The odd thing about Kemp, who is a conservative Republican, is that he was the only Administration big shot worrying about the inner city before the riots. "We must discard the failed bureaucratic model for fighting poverty and instead empower individuals to control their lives through the power of property ownership and entrepreneurship," Kemp said.
This does not mean a big infusion of federal dollars. Instead, he would give tax incentives to persuade businesses to locate in inner-city "enterprise zones" and federal funds to permit public housing occupants to buy their apartments.
Kemp's ideas are based on those of conservative researchers in the Heritage Foundation, a Washington think tank dedicated to dismantling the present federal social welfare system.
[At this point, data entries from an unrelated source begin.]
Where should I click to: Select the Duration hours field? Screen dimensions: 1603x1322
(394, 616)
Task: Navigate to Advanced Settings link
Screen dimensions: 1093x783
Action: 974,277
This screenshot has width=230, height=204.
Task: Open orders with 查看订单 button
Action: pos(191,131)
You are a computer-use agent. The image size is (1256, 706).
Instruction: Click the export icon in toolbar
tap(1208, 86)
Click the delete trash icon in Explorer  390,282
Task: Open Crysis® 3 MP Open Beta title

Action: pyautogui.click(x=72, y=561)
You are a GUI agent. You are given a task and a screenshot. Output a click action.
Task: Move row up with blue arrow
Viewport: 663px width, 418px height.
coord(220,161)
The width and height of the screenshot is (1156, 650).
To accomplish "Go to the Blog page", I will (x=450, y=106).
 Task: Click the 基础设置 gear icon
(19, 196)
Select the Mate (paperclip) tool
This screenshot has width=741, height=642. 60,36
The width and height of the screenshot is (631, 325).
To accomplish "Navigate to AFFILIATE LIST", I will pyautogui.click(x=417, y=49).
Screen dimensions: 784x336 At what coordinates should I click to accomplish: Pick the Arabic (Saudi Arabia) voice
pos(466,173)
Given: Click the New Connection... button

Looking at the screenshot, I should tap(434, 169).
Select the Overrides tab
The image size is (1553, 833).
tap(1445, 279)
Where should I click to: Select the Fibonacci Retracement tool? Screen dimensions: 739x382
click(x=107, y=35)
The foundation was a major source of ideas for the Reagan Administration.
You'd think Kemp would be embraced by the Bush crowd. But the brash, enthusiastic manner of the former Buffalo Bills quarterback has antagonized the President's gray lieutenants, who don't like the fact that Kemp has his own strong following in the Republican Party.
Now, however, he's the only one on the team who can navigate on city streets, and his exile may be over.
Kemp's Heritage Foundation philosophy, surprisingly, finds an echo in the Clinton platform.
Clinton rejects the massive federal aid that was dispatched to urban America after the Watts riots and the other big-city disturbances of the '60s. "Government does not always know what is best or how to do it," Clinton said Monday after touring the rubble.
"My sense is that there will be more federal money, and there should be, but that it will not be a massive bailout. . . . There will be more and more emphasis on what the federal government can do to get the banking system to work, to make free enterprise work in the inner city."
We don't know what Ross Perot thinks. He has announced he's taking 60 days to formulate his policies. But since Perot is a private enterprise guy, he is probably thinking along the same lines.
The huge federal budget deficit dictates this approach. But it is also based on a feeling by many liberals, as well as conservatives, that massive federal aid, dispensed under conditions dictated by Washington, doesn't work.
No matter who is President, this recovery will be conducted under far different conditions than existed after Watts. And no matter who is elected, L.A. won't be forgotten.